### Material for the task
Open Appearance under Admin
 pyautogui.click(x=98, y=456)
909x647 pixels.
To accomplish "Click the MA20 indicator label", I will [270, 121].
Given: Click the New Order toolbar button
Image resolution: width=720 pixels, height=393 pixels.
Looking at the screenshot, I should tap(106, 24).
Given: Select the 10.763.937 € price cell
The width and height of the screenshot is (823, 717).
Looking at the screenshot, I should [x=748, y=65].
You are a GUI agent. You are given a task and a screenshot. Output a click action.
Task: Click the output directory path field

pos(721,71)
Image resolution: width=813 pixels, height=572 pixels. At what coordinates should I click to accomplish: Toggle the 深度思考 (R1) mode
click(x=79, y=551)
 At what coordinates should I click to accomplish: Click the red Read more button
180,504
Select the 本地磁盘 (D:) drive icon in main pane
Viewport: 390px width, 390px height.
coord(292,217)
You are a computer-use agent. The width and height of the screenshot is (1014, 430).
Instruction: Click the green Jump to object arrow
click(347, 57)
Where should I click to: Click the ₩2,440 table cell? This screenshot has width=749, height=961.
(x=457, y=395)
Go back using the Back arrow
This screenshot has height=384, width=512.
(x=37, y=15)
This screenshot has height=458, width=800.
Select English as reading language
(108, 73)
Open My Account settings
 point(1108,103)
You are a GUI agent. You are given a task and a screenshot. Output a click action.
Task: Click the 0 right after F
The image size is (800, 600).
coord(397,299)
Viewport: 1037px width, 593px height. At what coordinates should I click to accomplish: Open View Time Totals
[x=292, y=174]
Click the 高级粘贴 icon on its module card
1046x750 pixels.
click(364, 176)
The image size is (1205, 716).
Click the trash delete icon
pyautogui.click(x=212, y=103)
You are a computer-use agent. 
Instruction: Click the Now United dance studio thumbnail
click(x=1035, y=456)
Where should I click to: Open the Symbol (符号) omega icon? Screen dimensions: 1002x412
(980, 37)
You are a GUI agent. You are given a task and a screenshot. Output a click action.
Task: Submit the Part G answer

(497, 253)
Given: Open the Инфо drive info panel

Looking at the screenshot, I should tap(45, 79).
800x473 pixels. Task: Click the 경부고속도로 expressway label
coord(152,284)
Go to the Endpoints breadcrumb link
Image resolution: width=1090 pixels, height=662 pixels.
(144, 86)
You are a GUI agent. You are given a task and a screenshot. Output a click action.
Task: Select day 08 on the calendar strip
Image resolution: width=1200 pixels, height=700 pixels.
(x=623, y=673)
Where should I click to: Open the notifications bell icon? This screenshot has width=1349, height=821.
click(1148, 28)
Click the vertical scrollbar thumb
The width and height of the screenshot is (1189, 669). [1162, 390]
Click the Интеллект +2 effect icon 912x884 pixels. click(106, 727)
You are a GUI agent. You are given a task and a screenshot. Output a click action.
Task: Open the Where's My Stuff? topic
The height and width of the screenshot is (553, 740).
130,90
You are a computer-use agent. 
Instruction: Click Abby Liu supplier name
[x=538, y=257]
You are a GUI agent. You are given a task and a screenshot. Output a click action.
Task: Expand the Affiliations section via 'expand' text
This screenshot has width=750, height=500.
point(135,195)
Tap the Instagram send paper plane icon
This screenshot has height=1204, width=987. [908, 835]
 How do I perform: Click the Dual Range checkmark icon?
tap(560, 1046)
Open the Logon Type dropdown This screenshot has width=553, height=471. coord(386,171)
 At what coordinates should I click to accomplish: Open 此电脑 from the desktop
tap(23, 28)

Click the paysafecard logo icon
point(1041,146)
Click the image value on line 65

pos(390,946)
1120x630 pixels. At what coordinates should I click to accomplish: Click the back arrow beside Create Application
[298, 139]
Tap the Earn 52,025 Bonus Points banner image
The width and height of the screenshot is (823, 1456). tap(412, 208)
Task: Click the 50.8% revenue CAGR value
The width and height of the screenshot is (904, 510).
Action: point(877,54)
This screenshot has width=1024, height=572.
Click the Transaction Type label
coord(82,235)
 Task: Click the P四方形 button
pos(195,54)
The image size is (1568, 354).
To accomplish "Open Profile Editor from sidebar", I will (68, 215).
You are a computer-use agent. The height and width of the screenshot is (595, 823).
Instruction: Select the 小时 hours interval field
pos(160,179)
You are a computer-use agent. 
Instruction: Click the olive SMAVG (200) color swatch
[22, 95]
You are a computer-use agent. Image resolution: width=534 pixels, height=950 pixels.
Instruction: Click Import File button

### Your task
The response must repeat exactly the lines from the top of the material through the line containing "Given: Select the 10.763.937 € price cell", both included, with no other output.

### Answer box
Open Appearance under Admin
 pyautogui.click(x=98, y=456)
909x647 pixels.
To accomplish "Click the MA20 indicator label", I will [270, 121].
Given: Click the New Order toolbar button
Image resolution: width=720 pixels, height=393 pixels.
Looking at the screenshot, I should tap(106, 24).
Given: Select the 10.763.937 € price cell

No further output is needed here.